Due to VideLibri being its own interpreter contributing a connection to new libraries is very simple and can be done without any preparation. Most open source projects require one to install a compiler, an IDE, a build system and various other dependencies before you can contribute to them. VideLibri does not need any of this, it is completely self-contained. You can install VideLibri and directly edit the source of the templates (in the directory data/libraries/templates), because the source is there and there is nothing but the source. VideLibri just loads the templates from the text files and evaluates them itself without involving any other software. Although making changes to the GUI or internals like the HTML parser or the interpreter still requires a recompilation.

Another big contributions are reports about changes on the account page of the catalog (e.g. screenshots or downloads of the webpage) or library accounts for testing purposes. It has happened frequently that VideLibri worked perfectly with a library for years, but then they changed something on their webpage and VideLibri did not work anymore.
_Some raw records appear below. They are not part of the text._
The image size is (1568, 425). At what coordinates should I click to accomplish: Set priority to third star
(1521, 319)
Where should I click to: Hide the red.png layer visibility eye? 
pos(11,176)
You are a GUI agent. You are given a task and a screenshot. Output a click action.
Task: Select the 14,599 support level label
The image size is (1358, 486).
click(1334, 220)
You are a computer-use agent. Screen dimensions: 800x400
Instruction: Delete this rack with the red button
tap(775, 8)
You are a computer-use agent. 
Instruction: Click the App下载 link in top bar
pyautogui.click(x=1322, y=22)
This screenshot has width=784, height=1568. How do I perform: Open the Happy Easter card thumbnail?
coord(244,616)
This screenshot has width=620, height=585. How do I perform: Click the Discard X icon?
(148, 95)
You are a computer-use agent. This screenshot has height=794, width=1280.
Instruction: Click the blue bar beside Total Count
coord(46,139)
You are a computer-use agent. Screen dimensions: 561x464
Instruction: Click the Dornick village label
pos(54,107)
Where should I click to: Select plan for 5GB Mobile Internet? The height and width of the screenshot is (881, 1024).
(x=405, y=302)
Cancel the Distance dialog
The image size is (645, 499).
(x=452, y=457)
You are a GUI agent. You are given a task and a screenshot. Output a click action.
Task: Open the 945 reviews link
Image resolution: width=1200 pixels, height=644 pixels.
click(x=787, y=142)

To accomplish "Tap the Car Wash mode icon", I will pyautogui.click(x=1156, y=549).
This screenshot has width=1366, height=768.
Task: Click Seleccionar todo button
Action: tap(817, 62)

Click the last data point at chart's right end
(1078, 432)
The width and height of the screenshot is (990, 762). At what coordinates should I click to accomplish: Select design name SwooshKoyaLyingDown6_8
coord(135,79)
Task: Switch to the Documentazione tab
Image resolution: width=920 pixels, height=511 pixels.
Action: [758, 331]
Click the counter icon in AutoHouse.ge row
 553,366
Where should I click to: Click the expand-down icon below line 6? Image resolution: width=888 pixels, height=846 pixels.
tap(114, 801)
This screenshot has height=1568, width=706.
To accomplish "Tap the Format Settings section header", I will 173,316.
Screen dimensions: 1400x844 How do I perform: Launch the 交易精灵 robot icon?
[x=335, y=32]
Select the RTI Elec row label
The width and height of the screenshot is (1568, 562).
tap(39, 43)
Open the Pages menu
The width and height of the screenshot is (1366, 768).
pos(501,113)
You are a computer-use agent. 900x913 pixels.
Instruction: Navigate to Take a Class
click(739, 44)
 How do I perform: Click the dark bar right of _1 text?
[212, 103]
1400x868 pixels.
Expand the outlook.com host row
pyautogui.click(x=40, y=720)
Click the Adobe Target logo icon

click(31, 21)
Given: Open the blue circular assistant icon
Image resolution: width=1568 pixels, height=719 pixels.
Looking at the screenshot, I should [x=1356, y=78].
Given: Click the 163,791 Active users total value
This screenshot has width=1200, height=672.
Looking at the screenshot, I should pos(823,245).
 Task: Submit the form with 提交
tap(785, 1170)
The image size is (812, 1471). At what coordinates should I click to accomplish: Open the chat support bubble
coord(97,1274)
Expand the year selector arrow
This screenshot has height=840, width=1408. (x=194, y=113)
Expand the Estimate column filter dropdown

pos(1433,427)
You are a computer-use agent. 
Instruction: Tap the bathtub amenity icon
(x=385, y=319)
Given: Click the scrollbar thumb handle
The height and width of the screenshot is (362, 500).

An anonymous bug report "It worked last week and now it does not" is of no use, when I do not have access to their OPAC and the library refuses to reply to mails.

You do not need to contribute to VideLibri in order to use it with an untested library, just like you do not need to contribute to Firefox in order to visit a webpage. See the backend section above, or this (German) tutorial.

The source is structured in individual layers that are and must remain strictly separated from each other. Everything related to individual library systems is stored with the self-learned pattern matching in data/libraries/templates/. These templates have no access to any part of the GUI. Similarly the Pascal and Java source code does not contain anything related to library systems (except for the glue code passing data between GUI and templates) and the GUI is a dumb view displaying whatever data the templates send.

VideLibri depends on several libraries that are stored in their own repositories (see internettools, flre, treelistview, diagram, rcmdline) and that all need to be in the compiler search path, if you want to compile it. To compile the desktop version, you open bookWatch.lpi in Lazarus and click the compile button. To compile the android version, you open videlibriandroid.lpi in Lazarus and click the compile button. Afterwards call ./gradlew assembleDebug.

License

This program is free software: you can redistribute it and/or modify it under the terms of the GNU General Public License as published by the Free Software Foundation, either version 3 of the License, or (at your option) any later version.